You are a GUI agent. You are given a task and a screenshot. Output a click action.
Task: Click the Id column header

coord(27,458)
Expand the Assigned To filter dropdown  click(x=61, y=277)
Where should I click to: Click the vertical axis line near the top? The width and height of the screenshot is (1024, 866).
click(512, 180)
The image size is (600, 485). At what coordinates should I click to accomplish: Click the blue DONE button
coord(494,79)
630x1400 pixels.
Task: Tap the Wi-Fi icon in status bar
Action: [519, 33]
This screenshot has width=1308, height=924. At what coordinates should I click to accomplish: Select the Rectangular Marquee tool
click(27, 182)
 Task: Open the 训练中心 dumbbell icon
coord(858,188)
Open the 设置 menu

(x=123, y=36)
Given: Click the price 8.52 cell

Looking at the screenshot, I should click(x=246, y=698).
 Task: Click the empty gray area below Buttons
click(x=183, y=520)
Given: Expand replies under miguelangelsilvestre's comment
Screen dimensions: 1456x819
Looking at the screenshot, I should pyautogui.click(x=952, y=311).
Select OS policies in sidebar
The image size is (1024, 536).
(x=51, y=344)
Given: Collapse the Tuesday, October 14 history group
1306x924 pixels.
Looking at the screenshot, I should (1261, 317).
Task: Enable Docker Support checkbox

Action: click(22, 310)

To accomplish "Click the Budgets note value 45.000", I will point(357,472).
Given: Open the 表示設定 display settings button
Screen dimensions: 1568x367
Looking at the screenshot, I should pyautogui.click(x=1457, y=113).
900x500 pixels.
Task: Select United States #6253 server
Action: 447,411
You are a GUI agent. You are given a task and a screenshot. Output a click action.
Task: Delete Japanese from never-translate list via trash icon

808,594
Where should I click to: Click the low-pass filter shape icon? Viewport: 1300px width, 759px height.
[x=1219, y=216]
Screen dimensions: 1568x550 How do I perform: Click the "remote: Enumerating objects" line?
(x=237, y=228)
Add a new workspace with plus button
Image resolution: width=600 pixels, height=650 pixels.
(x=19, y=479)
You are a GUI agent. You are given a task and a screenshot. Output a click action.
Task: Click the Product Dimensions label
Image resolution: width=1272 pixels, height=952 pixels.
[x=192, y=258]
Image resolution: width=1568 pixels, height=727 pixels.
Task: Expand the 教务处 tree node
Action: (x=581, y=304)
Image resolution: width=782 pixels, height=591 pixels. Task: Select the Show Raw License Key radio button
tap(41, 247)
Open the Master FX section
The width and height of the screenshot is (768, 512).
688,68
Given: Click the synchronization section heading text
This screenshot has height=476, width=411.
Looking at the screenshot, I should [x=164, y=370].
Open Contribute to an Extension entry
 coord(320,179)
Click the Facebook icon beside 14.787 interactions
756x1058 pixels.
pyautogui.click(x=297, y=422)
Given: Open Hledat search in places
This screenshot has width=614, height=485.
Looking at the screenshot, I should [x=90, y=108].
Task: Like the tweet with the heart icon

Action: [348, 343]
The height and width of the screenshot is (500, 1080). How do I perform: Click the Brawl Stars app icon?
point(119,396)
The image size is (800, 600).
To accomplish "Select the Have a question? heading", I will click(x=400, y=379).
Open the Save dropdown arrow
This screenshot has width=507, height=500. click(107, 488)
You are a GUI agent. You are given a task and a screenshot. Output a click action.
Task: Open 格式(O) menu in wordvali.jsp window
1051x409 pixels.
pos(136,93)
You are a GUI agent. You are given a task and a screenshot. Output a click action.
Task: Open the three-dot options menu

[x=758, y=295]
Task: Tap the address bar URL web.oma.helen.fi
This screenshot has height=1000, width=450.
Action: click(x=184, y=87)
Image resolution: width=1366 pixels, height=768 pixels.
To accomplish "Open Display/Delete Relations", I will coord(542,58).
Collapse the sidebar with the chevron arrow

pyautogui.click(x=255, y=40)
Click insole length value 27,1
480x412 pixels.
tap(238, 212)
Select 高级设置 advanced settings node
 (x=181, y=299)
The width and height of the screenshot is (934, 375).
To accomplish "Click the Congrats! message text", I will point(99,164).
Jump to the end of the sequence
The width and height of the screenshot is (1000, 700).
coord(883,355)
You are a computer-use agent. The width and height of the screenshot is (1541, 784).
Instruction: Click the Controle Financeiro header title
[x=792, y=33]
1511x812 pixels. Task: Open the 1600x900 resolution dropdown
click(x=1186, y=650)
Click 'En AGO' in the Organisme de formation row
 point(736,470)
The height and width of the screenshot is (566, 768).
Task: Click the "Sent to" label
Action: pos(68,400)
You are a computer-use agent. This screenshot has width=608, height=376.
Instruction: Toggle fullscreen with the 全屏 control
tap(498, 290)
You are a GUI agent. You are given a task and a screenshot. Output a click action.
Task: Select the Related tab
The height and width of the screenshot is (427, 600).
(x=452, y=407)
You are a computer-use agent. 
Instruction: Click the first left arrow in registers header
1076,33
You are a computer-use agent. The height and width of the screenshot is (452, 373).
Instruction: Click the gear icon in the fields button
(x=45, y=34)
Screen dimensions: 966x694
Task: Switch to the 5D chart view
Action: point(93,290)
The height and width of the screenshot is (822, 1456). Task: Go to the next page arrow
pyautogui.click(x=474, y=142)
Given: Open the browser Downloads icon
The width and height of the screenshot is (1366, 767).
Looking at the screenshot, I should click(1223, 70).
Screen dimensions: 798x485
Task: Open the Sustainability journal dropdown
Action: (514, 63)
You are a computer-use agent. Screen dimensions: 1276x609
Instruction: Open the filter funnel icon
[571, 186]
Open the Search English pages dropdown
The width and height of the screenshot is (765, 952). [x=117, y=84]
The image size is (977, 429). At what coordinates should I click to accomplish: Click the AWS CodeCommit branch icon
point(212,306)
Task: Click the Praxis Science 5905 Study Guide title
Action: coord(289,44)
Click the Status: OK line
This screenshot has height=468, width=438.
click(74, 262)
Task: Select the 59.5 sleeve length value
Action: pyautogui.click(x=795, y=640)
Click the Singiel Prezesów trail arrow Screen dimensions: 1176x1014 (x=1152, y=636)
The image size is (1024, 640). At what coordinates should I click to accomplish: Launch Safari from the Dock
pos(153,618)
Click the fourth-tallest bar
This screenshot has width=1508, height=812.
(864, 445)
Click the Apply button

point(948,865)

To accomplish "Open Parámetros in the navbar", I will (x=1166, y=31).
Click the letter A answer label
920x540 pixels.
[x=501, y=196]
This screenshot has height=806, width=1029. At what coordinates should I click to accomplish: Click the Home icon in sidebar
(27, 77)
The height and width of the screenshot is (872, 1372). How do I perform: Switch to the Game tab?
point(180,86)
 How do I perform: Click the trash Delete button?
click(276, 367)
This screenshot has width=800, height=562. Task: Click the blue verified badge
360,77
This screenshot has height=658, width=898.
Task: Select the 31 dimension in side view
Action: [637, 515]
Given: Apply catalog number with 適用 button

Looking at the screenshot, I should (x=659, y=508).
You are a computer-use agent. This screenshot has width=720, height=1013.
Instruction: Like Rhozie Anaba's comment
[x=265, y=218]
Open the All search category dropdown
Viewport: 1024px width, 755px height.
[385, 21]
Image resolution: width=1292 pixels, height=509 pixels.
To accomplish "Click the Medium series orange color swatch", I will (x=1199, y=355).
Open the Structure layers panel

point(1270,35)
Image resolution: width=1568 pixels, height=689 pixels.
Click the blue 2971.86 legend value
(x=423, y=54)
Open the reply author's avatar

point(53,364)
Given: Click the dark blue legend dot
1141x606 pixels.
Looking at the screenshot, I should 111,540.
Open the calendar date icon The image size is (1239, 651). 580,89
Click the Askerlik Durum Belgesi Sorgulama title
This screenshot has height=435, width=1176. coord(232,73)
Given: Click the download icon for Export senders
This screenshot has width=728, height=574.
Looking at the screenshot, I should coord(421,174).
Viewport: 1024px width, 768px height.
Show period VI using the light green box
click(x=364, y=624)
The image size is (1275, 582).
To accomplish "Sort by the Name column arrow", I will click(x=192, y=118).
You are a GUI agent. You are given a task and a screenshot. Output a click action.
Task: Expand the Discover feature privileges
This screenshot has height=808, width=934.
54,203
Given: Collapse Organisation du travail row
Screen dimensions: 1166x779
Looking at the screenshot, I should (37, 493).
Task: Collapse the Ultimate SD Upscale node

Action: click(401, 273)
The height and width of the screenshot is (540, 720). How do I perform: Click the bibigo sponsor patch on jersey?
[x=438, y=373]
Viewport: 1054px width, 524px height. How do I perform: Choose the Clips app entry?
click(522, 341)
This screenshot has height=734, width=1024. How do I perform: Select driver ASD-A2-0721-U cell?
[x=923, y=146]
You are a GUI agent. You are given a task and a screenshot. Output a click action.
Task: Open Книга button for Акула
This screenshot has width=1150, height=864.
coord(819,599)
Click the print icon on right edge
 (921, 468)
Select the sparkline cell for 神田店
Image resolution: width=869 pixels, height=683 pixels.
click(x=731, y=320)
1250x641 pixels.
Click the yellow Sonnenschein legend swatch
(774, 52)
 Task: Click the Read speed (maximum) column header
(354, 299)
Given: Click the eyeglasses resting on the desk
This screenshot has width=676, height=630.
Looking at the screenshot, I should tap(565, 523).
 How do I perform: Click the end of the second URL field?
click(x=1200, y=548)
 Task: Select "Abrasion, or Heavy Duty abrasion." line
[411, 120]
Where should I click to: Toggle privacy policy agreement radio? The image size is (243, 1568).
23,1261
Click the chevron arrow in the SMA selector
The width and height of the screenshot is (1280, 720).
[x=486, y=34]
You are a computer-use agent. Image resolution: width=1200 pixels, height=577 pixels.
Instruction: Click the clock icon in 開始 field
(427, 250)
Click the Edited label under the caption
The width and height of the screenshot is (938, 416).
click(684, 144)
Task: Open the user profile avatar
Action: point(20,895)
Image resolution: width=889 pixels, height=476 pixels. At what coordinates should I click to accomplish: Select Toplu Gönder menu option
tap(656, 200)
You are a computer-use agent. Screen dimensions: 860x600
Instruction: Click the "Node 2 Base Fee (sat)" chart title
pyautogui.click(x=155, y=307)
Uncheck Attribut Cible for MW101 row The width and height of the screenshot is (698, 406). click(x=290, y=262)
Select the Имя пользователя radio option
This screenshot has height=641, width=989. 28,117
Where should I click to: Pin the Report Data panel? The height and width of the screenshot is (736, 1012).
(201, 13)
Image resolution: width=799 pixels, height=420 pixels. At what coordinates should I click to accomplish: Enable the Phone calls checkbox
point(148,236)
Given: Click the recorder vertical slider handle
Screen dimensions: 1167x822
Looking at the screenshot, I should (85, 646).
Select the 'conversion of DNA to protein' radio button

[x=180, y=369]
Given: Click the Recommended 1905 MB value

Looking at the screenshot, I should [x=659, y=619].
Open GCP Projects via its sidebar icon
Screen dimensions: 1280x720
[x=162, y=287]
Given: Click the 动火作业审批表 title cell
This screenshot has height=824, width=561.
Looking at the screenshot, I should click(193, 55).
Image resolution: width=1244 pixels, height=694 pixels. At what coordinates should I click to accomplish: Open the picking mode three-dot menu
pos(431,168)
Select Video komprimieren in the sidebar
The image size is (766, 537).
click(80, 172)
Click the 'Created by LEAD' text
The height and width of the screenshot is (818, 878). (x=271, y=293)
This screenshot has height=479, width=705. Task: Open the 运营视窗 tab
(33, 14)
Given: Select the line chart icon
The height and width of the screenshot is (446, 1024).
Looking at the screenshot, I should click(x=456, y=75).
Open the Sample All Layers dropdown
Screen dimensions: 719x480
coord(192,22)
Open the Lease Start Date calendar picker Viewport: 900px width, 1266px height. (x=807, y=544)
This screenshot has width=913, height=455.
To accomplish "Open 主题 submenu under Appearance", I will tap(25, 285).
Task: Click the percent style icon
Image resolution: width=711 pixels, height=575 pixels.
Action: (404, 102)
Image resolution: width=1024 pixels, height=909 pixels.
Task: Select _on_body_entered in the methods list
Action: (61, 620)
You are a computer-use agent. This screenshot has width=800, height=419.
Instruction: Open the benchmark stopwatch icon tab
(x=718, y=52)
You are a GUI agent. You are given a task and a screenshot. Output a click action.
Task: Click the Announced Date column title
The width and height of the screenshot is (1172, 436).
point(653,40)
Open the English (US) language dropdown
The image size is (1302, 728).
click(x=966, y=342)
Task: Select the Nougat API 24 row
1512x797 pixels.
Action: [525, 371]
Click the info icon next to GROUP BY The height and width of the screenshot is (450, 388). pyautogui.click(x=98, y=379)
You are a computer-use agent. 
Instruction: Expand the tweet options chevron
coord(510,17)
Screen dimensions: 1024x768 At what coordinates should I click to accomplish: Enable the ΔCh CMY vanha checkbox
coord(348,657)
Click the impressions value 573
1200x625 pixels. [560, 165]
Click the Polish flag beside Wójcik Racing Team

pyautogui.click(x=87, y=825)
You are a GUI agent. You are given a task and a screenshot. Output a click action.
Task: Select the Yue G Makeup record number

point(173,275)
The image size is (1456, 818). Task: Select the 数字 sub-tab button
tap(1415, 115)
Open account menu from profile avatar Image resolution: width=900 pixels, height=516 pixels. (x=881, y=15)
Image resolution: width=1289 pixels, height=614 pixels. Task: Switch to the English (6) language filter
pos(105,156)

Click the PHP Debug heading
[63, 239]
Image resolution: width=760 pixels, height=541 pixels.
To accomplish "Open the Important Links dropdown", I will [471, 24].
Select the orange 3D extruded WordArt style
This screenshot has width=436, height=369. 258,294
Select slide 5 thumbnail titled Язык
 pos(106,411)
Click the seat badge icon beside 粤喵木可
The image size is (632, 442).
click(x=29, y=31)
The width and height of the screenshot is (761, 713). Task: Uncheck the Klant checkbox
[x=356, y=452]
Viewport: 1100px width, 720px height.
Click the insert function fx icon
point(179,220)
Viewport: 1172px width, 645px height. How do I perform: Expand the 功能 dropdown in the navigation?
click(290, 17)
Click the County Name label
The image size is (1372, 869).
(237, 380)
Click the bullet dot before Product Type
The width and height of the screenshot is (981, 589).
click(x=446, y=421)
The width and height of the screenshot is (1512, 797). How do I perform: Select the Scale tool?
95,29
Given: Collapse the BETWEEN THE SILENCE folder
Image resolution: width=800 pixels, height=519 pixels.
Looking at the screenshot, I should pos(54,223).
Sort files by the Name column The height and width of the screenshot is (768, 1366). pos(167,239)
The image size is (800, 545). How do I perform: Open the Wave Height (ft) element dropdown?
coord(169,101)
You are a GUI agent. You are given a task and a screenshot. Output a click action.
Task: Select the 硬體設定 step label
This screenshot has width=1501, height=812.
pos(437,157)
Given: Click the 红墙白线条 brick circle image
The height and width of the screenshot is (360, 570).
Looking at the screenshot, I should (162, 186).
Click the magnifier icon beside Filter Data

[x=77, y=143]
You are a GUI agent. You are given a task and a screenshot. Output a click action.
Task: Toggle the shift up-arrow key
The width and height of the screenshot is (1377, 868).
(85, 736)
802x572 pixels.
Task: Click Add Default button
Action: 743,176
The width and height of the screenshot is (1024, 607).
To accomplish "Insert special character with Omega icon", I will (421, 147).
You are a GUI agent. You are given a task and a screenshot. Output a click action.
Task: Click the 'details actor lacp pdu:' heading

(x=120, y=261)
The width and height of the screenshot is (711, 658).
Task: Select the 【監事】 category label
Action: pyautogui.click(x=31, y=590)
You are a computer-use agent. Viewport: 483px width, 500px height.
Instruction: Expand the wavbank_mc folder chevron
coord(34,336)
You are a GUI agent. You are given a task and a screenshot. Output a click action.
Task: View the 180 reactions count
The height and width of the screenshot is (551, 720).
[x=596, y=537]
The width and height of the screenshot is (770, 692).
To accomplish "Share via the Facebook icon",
..............................
TASK TO CARRY OUT:
In the listing above, locate the line containing "The width and height of the screenshot is (1512, 797)." and the line containing "Given: Click the 红墙白线条 brick circle image". Extract those two lines and every line between them, exactly as written, and only those.

TASK OUTPUT:
The width and height of the screenshot is (1512, 797). How do I perform: Select the Scale tool?
95,29
Given: Collapse the BETWEEN THE SILENCE folder
Image resolution: width=800 pixels, height=519 pixels.
Looking at the screenshot, I should pos(54,223).
Sort files by the Name column The height and width of the screenshot is (768, 1366). pos(167,239)
The image size is (800, 545). How do I perform: Open the Wave Height (ft) element dropdown?
coord(169,101)
You are a GUI agent. You are given a task and a screenshot. Output a click action.
Task: Select the 硬體設定 step label
This screenshot has width=1501, height=812.
pos(437,157)
Given: Click the 红墙白线条 brick circle image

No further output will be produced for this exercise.